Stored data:
-- BEGIN --
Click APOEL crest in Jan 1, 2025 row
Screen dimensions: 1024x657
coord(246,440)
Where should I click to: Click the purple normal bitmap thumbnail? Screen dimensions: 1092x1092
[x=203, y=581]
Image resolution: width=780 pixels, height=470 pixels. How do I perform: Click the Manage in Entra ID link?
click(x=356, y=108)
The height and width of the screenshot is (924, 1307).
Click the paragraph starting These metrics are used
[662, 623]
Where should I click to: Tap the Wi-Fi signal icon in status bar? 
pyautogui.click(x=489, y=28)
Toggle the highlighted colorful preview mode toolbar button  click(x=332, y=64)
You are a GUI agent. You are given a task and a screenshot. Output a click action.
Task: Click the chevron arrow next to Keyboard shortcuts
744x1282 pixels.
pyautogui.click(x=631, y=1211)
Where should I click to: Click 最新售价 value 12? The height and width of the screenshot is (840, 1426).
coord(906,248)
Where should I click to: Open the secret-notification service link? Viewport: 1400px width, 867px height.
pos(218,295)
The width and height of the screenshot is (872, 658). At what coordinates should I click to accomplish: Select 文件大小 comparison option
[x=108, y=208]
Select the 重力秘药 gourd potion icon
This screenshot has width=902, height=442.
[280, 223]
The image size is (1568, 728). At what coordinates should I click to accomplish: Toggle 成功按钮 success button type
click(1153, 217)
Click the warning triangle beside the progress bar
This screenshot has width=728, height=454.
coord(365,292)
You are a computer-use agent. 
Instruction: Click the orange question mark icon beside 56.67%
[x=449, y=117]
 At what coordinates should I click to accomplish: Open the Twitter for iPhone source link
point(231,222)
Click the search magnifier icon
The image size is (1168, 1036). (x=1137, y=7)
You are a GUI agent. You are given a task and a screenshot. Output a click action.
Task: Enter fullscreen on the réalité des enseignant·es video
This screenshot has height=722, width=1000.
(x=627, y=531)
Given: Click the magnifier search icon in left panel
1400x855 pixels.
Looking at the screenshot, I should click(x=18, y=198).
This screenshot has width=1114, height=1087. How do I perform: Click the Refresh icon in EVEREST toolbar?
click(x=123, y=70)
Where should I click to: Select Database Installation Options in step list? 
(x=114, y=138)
-- END --
Please copy out the data word for word, everything from the line containing "You are a computer-use agent." down to the end of the data, with both ends included.

*Result of this task*.
You are a computer-use agent. 
Instruction: Click the orange question mark icon beside 56.67%
[x=449, y=117]
 At what coordinates should I click to accomplish: Open the Twitter for iPhone source link
point(231,222)
Click the search magnifier icon
The image size is (1168, 1036). (x=1137, y=7)
You are a GUI agent. You are given a task and a screenshot. Output a click action.
Task: Enter fullscreen on the réalité des enseignant·es video
This screenshot has height=722, width=1000.
(x=627, y=531)
Given: Click the magnifier search icon in left panel
1400x855 pixels.
Looking at the screenshot, I should click(x=18, y=198).
This screenshot has width=1114, height=1087. How do I perform: Click the Refresh icon in EVEREST toolbar?
click(x=123, y=70)
Where should I click to: Select Database Installation Options in step list? 
(x=114, y=138)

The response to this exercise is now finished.